Ketogenic or Low-Carb
Tropical Mango-Habanero Salsa
The mangoes in this salsa give it a tropical flavor profile. Their sweetness nicely balances the zing from the vinegar and the heat from the habanero. This salsa is delicious over chicken or fish. If you want less heat, remove all the habanero seeds.
Mangoes, like all orange fruits and veggies, contain antioxidant carotenoids, which help inhibit cancer and tumor growth, reduce your risk of heart disease, and support healthy immune function. The vitamin A in mangoes supports the healthy growth of skin and hair and keeps your eyes healthy. Unpasteurized vinegar contains many different nutrients, including those from its source, like apples. Some studies show that it helps fight bad bacteria and aids digestion. Unpasteurized apple cider vinegar contains potassium, phosphorous, pectin, and enzymes, as well as the probiotic “mother” that is created during the fermentation process, which helps balance the microorganisms in our digestive tract. It may also increase insulin sensitivity, which is good for managing Type 2 diabetes and stabilizing blood sugar.
Yields about 2 cups
- 2 cups roughly chopped ripe mangoes
- 1 carrot, peeled and roughly chopped
- 2–3 shallots, roughly chopped
- ½ cup water
- 2 Tbs. lime juice
- 1 habanero chile pepper, stem and half the seeds removed
- 1 Tbs. honey
- 1 tsp. sea salt
- ½ cup apple cider vinegar, preferably unpasteurized (like Bragg’s)
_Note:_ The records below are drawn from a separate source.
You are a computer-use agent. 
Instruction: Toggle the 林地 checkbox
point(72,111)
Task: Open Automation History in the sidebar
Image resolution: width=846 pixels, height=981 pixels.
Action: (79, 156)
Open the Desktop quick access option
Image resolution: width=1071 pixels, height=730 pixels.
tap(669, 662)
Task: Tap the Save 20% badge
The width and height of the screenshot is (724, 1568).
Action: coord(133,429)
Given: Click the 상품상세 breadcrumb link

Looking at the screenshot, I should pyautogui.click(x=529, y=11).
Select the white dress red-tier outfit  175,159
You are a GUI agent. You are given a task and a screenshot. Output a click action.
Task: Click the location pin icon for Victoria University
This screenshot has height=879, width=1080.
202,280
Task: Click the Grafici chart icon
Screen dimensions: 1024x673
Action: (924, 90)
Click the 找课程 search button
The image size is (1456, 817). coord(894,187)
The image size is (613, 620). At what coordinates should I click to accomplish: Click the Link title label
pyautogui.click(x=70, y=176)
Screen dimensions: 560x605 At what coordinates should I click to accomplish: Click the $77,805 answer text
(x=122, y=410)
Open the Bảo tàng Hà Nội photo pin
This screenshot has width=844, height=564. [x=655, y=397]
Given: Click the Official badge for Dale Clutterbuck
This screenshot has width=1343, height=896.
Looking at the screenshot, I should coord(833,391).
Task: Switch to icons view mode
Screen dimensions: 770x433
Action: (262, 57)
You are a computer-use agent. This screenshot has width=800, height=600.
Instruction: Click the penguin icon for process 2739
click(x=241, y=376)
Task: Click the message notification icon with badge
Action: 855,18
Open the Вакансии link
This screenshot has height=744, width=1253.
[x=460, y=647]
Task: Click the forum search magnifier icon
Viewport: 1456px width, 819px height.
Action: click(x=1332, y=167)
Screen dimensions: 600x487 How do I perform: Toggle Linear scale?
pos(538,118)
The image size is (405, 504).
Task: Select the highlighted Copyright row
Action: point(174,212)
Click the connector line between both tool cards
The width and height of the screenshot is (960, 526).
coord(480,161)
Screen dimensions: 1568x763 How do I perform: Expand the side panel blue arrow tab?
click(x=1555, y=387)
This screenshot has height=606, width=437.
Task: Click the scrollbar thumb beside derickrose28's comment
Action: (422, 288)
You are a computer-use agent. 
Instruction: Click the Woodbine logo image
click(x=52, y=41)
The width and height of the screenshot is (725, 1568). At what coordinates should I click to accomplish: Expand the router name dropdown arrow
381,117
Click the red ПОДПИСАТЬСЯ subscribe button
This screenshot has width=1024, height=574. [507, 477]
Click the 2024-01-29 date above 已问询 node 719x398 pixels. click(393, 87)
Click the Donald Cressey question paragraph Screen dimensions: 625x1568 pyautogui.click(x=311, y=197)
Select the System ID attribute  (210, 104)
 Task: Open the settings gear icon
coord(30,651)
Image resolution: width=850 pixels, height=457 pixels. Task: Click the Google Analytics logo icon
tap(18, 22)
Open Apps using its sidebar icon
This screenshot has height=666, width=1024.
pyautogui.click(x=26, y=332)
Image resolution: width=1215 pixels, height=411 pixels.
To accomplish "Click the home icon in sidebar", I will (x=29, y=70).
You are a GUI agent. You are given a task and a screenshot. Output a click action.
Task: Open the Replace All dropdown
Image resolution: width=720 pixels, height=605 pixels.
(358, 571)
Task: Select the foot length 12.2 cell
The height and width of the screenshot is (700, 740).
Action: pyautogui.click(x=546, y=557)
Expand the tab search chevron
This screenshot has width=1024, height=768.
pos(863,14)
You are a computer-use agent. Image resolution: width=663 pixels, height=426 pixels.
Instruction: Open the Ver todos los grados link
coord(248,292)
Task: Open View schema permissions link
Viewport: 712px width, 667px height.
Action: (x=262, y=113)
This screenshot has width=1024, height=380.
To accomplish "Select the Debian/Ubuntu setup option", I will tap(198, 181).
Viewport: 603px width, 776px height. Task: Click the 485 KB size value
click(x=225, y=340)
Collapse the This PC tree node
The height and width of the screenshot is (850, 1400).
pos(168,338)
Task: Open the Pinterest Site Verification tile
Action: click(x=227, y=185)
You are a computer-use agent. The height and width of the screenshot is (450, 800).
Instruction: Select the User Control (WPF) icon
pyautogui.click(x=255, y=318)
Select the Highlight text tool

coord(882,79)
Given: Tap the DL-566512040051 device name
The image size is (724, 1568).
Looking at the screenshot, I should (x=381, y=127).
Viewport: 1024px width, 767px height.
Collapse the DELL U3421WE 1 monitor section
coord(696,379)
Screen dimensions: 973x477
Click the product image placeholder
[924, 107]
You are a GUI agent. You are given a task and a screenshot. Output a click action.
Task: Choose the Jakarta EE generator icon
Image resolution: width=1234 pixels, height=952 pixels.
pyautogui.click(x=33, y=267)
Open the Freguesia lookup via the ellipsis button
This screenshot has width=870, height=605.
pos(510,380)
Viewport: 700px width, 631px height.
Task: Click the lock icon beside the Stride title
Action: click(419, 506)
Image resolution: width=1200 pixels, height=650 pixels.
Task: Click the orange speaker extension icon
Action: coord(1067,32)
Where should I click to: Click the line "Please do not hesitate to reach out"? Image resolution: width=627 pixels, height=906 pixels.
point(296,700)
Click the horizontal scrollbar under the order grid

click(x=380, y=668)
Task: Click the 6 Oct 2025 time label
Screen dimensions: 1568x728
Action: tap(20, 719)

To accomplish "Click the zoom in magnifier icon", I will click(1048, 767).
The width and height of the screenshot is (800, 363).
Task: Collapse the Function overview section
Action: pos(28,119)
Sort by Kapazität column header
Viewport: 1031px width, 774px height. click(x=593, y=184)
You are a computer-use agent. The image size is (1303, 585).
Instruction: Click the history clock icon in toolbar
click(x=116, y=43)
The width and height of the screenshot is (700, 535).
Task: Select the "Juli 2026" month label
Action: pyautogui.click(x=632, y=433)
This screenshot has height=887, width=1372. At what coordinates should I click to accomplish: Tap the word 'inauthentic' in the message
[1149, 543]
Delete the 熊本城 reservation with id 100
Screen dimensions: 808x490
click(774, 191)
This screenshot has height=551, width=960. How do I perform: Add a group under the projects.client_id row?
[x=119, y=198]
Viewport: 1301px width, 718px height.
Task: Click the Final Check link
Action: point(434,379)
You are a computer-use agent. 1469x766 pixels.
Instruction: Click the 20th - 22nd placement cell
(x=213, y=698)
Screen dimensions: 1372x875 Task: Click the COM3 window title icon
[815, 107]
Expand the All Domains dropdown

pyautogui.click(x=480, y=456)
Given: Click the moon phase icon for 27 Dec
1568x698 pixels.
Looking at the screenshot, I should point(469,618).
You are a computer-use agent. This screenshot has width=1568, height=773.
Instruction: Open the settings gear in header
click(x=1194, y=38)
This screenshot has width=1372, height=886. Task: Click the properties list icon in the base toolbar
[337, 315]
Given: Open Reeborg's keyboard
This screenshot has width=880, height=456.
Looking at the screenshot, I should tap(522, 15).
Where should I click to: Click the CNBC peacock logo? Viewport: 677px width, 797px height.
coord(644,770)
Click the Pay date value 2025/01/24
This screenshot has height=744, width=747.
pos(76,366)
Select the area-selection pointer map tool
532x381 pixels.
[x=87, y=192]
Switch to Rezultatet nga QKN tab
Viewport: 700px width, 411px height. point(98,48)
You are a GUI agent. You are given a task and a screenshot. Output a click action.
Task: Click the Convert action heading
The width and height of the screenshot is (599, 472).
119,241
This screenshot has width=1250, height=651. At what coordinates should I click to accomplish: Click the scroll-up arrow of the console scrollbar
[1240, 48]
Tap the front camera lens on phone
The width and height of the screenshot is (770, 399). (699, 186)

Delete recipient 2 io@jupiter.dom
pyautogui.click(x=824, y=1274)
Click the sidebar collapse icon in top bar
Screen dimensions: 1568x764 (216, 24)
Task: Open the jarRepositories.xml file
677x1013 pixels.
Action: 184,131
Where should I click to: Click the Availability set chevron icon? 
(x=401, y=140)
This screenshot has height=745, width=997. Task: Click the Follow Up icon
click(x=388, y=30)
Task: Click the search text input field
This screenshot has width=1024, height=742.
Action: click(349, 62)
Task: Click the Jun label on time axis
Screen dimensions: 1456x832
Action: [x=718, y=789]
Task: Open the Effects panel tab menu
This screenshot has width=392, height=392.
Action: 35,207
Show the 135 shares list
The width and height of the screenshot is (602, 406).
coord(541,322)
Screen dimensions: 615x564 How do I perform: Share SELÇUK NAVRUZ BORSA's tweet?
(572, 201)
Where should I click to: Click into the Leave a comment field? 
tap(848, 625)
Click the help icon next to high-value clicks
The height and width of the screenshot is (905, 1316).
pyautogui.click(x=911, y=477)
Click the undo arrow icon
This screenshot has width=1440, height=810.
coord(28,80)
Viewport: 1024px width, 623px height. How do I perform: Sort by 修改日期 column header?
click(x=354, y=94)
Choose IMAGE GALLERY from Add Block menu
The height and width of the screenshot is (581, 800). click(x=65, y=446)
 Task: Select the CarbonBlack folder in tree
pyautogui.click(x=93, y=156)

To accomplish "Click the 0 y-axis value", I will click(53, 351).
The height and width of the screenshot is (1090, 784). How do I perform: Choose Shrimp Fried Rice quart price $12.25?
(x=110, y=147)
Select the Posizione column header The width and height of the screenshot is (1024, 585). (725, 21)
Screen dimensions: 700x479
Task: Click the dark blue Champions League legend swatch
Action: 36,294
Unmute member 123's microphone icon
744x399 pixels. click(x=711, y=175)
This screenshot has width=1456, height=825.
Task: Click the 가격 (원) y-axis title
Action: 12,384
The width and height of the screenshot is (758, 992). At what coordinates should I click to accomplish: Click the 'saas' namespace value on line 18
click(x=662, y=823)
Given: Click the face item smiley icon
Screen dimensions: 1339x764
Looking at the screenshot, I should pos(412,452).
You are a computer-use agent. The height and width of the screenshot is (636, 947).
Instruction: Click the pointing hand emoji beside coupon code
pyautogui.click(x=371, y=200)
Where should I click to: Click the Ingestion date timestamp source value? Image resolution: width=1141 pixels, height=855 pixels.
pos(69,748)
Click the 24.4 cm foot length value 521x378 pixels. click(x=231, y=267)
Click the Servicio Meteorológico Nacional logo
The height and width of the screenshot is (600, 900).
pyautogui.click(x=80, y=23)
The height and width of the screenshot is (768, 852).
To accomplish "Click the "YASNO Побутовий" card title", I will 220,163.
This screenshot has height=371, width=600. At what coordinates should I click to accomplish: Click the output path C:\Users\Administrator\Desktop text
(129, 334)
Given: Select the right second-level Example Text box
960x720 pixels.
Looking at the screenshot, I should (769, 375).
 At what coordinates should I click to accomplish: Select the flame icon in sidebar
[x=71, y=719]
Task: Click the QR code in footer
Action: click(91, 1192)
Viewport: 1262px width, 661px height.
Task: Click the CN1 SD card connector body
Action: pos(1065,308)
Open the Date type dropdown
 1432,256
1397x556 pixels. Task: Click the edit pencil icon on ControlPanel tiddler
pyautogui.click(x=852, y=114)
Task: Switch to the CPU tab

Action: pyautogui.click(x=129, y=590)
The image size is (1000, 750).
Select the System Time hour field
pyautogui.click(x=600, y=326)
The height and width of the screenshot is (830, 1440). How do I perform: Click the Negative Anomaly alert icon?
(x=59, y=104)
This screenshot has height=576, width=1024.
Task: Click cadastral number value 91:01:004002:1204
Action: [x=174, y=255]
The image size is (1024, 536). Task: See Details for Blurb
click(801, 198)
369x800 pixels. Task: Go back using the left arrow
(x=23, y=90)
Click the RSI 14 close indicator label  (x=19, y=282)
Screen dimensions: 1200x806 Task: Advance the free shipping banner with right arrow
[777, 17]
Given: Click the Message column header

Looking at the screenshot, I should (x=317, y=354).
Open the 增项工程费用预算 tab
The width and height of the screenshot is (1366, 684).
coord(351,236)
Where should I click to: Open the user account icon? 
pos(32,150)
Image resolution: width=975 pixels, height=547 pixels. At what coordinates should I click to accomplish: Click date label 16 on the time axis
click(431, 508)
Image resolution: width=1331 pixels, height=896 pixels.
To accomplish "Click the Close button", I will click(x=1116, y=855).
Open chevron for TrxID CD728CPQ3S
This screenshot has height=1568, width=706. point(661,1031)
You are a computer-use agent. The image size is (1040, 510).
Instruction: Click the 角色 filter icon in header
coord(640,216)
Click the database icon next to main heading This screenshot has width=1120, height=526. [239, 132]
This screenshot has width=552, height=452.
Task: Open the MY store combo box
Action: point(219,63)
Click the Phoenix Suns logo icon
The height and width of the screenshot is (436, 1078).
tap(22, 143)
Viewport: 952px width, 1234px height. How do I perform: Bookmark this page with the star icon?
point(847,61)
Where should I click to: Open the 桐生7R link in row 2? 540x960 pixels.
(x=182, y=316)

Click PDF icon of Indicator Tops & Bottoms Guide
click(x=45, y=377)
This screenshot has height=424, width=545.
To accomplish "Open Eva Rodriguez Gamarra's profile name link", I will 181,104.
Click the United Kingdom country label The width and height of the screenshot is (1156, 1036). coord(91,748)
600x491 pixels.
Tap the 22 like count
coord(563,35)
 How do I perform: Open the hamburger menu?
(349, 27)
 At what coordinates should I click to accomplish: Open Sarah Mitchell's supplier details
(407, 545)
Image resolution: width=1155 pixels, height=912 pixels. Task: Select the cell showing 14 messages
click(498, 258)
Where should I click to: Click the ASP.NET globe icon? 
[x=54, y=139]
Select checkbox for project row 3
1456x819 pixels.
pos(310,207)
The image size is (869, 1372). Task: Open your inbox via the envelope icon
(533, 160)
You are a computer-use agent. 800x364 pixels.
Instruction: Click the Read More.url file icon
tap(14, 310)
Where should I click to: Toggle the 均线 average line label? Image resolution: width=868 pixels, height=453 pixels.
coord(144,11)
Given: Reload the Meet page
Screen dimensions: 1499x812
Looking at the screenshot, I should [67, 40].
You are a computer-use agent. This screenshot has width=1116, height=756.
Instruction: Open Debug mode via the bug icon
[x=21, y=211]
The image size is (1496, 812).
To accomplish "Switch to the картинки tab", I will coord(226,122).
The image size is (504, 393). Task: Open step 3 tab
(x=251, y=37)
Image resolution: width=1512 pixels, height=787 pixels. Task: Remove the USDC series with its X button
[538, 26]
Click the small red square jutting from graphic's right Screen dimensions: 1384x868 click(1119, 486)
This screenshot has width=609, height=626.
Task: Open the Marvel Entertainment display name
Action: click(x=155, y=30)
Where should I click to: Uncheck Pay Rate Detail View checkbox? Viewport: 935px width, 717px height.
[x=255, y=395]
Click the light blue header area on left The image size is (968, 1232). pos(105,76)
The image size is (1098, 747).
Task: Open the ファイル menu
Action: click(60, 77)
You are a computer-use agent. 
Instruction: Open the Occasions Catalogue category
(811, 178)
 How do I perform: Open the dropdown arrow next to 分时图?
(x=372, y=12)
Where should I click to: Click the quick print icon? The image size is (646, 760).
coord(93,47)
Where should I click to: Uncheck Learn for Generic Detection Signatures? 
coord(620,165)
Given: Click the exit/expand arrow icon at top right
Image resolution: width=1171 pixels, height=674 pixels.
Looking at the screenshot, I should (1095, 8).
- Additional salt and honey to taste
- Place all the ingredients except the vinegar in a blender or food processor and puree until smooth. Taste and adjust the salt and/or honey, if desired.
- Pour the mixture into a medium pot, add the vinegar, and bring to a boil. Reduce the heat to low, cover partially with a lid, and simmer for about 15 minutes or until the mixture thickens slightly. Stir every few minutes to make sure nothing sticks to the bottom.
- Remove the mixture from the heat and allow it to cool.
- Transfer the salsa to an airtight container and refrigerate for at least two hours (overnight is even better) before serving.
Over a span of 30 years, Grace O has built an impressive record of business achievement, community building, philanthropy, and community service in California. Guided by her spirit of entrepreneurship and building on a model of generosity learned from her family, Grace has spent a lifetime helping people heal through food and medicine. When she moved from the Philippines to the U.S. in 1992, she began her impressive corporate ascent from employee to owner and operator of a number of skilled nursing facilities in California.
In 2011, Grace combined her entrepreneurial skills, her passion for the culinary arts, and her commitment to health by launching a new culinary brand, FoodTrients®, a non-profit website and cookbooks dedicated to the nutrients in foods that help prevent the diseases of aging. She is also the author of two other award-winning cookbooks—The Age GRACEfully Cookbook: The Power of FOODTRIENTS to Promote Health and Well-being for a Joyful and Sustainable Life and The Age Beautifully Cookbook: Easy and Exotic Longevity Secrets from Around the World.
To further understand and help prevent the diseases of aging, Grace launched the Grace O Foundation, which is dedicated to nutrition and longevity research, health education, food advocacy, and other charitable efforts. All proceeds from her cookbooks are contributed to the foundation's research and programs.